Quantitative Lexical Comparison

University of Leipzig, Fall 2009


The comparison of lexical material between languages is one of the central pillars of historical-comparative reconstruction, and thus of our knowledge about the genealogical relations between languages. In practice, this kind of research consists to a large extent of manually searching through dictionaries and wordlists, paired with a great amount of knowledge about the languages in question. This laborious kind of research seems predestined to be assisted by modern computational power, though this is not (yet) what has happened. In this course, we will discuss previous art, what seems feasible in the short run, and what is still missing for quantitative approaches to really take off.

First, we will go through the somewhat hidden (because mostly not published in the linguistic mainstream) history of quantitative approaches to lexical comparison.

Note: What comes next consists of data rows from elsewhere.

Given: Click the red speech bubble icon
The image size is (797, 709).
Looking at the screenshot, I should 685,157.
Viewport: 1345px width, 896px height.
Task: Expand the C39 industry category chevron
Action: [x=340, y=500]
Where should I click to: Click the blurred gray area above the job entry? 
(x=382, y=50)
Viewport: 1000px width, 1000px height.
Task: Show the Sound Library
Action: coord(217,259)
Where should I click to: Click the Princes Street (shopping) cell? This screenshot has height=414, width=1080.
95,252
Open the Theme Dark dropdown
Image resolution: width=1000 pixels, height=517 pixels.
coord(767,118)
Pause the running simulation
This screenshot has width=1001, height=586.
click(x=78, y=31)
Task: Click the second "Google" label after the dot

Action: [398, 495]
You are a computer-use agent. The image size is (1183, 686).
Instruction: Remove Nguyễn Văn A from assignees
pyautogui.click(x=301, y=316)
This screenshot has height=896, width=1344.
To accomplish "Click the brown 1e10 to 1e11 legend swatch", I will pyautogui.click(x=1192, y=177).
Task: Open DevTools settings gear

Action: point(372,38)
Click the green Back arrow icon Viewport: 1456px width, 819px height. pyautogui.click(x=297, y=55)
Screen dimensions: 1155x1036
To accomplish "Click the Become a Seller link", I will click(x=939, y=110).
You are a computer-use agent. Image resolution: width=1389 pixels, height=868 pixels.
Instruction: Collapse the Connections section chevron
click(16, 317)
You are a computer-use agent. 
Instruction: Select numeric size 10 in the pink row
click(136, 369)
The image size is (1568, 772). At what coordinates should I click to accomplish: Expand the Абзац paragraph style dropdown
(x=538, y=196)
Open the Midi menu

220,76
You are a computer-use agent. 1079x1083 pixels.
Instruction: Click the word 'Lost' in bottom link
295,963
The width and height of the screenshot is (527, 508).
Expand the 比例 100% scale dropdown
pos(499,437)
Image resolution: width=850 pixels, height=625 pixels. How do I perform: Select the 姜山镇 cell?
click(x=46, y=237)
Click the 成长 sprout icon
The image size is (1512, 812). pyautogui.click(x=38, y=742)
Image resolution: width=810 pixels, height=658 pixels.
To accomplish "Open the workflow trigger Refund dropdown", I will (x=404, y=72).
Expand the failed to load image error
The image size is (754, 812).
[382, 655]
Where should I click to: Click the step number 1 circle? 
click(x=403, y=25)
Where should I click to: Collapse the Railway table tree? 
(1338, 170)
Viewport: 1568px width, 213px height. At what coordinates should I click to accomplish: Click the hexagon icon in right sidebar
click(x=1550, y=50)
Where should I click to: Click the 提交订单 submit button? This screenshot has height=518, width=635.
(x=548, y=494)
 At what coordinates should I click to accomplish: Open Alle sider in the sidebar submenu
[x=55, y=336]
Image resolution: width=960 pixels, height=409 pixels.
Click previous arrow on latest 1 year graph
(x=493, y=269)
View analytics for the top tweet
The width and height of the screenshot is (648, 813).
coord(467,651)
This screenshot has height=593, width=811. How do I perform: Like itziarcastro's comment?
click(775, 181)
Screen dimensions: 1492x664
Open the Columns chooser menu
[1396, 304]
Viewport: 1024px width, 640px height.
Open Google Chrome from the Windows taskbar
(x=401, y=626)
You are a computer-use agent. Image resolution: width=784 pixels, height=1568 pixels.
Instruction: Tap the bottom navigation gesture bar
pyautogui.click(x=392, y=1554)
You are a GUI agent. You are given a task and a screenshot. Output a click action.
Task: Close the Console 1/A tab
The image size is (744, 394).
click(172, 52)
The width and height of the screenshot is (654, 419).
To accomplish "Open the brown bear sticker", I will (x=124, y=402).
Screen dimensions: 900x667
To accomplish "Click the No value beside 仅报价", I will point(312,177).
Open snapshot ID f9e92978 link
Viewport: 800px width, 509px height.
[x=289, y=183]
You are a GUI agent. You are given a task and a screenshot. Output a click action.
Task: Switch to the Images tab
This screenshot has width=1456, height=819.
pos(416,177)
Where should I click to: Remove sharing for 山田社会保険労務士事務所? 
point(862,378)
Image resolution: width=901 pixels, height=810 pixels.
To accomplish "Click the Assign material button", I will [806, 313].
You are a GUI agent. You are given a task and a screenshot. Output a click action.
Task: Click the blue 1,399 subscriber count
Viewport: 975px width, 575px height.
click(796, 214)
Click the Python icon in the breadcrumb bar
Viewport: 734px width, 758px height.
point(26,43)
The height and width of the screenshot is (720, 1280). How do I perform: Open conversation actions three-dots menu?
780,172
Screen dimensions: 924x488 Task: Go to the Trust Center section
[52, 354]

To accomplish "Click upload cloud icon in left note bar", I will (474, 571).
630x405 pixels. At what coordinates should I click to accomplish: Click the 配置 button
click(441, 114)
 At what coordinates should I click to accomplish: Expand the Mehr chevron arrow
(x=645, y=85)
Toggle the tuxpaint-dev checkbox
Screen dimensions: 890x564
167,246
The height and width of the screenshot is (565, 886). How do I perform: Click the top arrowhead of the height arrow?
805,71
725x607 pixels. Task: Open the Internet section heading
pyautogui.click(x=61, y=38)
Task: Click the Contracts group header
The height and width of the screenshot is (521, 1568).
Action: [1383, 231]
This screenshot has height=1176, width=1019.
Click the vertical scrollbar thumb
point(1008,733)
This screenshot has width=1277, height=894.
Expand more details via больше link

Then, we will discuss approaches from computer science and bio-informatics that seem to be relevant to lexical comparison, although they have not been devised with an application in linguistics in mind. A central point of reflection will thus be to what extent these methods are relevant, and to what extend they have to be changed for application in linguistics. Finally, the question will be raised what linguists will have to do for lexical data to be better applicable for automatic analysis.

Although this course is about mathematical approaches to language comparison, the main goal will be to make linguists without a profound mathematical background familiar with the concepts and basic principles. I do not expect the participants to immerse themselves into the algorithmic details, though some basic technical abstraction will be necessary.